At the same time, the Treasury Department blacklisted and imposed sanctions on Wan’s three main enterprises: the World Hongmen History and Culture Association, the Palau China Hung-Mun Cultural Association and the Dongmei Group.Shwe Kokko soon became a hub for all kinds of illegal activities and Wan’s networks are engaged in lucrative pursuits in the Huanya International City and the Saixigang Industrial Zone as well, The Irrawaddy reported.  
Casinos are perfect vehicles for money laundering, and cross-border smuggling is rampant.
All these developments should serve as a warning to Western peacemakers who have repeatedly lauded various ceasefire agreements between some ethnic armed organizations (EAOs) and the Myanmar military, the most extensive being the so-called “Nationwide Ceasefire Agreement” concluded in 2015.
“A ceasefire agreement with only promises of business opportunities—which so far has been all that the Myanmar military has promised the EAOs—and no political settlement can only lead to one thing: the border rebels become border bandits. It is, as we have seen across the border at Mae Sot, a recipe for disaster,” The Irrawaddy reported.
According to The Irrawaddy, China’s role in this imbroglio appears ambivalent. When Myanmar still had democratically elected members of parliament, the scams and rackets in Shwe Kokko were raised by civilian politicians and questions were asked during public hearings in Naypyitaw.
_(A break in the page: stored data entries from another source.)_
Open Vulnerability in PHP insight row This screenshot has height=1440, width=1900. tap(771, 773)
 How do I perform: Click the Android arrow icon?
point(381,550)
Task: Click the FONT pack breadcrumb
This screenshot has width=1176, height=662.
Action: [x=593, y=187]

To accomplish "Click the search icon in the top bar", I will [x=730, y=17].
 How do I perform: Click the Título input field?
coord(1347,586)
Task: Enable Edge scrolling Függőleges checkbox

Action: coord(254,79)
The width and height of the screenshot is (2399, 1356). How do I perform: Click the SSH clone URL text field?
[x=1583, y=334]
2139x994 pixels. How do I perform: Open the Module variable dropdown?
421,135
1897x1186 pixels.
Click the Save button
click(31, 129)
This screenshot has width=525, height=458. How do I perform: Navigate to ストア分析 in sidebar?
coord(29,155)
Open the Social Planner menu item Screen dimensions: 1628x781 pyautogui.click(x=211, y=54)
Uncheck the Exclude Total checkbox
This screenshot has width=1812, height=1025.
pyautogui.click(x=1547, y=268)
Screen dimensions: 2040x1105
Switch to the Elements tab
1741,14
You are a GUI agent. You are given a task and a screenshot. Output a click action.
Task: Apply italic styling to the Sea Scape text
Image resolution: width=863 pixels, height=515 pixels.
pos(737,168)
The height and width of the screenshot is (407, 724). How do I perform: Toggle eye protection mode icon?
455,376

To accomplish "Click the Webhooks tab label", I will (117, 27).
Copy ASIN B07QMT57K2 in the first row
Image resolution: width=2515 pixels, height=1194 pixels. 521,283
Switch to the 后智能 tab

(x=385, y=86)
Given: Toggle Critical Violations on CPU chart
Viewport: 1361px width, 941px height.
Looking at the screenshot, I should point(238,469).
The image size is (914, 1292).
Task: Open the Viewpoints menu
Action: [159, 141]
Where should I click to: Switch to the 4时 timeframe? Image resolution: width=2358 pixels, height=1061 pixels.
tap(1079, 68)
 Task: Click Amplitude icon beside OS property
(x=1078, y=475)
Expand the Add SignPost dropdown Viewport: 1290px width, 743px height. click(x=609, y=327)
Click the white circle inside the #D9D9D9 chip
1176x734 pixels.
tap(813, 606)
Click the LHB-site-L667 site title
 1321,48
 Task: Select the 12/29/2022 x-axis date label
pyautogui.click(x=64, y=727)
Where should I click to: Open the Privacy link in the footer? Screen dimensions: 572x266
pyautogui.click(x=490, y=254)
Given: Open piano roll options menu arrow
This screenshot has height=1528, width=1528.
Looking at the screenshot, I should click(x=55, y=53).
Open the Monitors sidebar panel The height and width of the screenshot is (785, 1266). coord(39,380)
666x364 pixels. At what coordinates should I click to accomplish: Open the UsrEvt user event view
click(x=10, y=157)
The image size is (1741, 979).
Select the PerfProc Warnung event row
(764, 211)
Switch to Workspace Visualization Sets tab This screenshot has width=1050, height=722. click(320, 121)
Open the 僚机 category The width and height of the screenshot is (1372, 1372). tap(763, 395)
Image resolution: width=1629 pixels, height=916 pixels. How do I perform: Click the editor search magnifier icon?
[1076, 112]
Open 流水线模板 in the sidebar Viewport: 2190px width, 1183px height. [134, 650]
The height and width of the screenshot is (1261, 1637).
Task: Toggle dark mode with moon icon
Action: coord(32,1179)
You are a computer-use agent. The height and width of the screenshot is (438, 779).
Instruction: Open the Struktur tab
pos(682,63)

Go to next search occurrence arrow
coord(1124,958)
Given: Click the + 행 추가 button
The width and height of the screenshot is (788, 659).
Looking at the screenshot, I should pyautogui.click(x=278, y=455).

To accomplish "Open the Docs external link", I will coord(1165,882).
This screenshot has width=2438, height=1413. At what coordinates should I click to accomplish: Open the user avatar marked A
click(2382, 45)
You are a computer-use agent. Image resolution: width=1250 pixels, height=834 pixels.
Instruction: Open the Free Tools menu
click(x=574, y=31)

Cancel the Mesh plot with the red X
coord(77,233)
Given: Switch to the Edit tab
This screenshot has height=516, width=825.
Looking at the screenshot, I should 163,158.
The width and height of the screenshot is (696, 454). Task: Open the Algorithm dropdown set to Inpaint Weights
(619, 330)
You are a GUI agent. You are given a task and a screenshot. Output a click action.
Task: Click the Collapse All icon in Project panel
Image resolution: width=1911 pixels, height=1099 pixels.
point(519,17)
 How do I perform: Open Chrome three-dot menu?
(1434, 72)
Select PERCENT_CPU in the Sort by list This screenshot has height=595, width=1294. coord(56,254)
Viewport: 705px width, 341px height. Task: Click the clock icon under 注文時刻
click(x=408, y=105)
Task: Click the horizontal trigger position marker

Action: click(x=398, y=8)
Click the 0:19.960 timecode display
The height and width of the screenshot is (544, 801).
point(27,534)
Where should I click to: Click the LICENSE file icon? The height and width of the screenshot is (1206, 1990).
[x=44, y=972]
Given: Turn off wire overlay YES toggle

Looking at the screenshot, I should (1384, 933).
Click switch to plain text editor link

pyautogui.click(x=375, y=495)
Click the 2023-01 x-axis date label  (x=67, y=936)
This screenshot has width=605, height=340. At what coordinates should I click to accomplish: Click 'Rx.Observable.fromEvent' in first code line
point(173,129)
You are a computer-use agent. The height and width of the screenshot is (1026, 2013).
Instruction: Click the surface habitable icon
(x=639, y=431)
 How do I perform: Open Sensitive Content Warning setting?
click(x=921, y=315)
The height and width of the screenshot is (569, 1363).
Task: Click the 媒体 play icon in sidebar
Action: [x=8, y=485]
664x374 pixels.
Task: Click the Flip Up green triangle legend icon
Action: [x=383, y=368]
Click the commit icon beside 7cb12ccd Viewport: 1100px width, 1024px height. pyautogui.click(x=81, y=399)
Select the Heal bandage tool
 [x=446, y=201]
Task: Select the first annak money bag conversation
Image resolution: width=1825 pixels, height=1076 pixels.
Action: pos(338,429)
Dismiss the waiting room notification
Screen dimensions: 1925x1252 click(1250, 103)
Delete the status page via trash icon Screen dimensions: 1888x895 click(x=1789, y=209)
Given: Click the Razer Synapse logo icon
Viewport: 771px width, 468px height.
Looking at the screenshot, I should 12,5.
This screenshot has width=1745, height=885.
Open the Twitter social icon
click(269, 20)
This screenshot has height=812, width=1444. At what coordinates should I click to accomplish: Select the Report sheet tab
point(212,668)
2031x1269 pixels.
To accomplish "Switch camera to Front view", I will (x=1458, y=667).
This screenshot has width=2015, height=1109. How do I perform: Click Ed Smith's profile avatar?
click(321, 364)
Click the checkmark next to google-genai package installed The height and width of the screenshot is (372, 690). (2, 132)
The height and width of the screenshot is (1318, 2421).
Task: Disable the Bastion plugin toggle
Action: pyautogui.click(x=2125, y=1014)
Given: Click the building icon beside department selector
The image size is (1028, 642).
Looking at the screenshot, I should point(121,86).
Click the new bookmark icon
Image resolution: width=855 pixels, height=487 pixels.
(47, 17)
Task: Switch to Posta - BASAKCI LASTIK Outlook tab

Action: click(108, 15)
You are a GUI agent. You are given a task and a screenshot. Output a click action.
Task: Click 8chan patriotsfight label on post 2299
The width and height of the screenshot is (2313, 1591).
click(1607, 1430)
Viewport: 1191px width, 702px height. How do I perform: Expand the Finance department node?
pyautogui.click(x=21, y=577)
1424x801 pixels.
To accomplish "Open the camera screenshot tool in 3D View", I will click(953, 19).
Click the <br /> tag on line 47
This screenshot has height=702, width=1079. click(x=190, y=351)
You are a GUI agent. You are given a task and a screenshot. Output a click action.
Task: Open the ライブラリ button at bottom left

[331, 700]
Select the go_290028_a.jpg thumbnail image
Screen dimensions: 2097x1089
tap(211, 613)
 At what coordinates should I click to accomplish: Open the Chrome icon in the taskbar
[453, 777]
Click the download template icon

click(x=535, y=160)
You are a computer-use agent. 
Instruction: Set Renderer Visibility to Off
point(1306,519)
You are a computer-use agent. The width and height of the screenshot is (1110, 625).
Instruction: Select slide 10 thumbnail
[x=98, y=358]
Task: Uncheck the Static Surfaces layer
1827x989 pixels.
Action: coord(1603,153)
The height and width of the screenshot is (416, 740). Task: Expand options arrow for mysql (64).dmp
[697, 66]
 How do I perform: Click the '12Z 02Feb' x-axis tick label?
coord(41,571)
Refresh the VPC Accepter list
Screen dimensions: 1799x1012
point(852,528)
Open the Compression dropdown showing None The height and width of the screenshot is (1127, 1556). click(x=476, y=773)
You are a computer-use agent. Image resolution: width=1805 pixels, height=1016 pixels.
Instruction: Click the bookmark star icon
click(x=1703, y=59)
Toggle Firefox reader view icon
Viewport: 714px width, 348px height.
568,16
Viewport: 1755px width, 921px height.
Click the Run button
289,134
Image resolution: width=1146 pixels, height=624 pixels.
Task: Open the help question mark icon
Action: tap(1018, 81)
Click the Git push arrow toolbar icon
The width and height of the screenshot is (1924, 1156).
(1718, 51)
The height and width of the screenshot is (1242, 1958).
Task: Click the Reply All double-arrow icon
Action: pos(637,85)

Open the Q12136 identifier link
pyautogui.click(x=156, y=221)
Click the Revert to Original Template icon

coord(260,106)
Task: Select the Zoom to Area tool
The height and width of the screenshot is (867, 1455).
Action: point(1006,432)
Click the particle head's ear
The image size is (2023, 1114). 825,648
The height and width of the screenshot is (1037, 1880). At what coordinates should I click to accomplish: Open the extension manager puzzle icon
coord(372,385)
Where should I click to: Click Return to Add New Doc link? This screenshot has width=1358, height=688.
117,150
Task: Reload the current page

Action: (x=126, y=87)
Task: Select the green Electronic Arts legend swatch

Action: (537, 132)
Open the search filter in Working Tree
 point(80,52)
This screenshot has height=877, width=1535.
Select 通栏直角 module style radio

In June 2020, a tribunal was even set up to investigate the Yatai New City in Shwe Kokko and developments there were halted—at least temporarily. After the 2021 coup, investors in Yatai New City were allowed to resume their construction activities, expanding the area and their range of criminal enterprises.
The Chinese Embassy in Yangon also expressed its “support” for the then government’s efforts to investigate Yatai New City, saying in a statement that China was “strengthening law enforcement and security with Myanmar” to crack down on “cross-border illegal and criminal activities such as illegal gambling and telecommunications fraud.”
But it was far from clear that Beijing had any intention of pursuing the well-connected Wan on any of the various accusations made by the US Treasury Department.
Some of Wan’s old associates are back in prison in Macau, serving time in the Coloane facility for money laundering and racketeering. Wan may also have to stay clear of his old Macau stomping ground, where he is too well-known and anything he did would be embarrassing for the local SAR authorities. But Cambodia and Myanmar are not a problem, and his interests there coincide with those of China.
Citing the USIP report, the Irrawaddy reported that Chinese state-owned companies such as the China Railway 20th Bureau, which has investments in construction projects outside China, and MCC International, another company involved in infrastructure projects, are working closely together with the Yatai New City project. Guojing Consulting, an affiliate of official think-tank the Center for International Economic Exchanges, has signed a partnership agreement with Yatai New City. All those endeavors are part and parcel of the China-Myanmar Economic Corridor and Beijing’s BRI.
Wan and enterprises run by him and his associates represent the new face of Chinese investment in Myanmar—and the criminalization of the country under the current junta.
“Not only have construction activities at Shwe Kokko, or the Yatai New City, resumed, but the Huanya International City and the Saixigang Industrial Zone have also seen a revival, with criminal networks running new areas and an even wider range of enterprises. The impact of those developments, and the possibility of more potentially disastrous “ceasefire agreements” between some EAOs and the military, could, in the long term, turn Myanmar into a failed state where only China would be able to pick up the spoils,” The Irrawaddy stated.
And with the outside world preoccupied with Russia’s invasion of Ukraine, there seems to be little hope of Myanmar regaining some of the international attention it once had.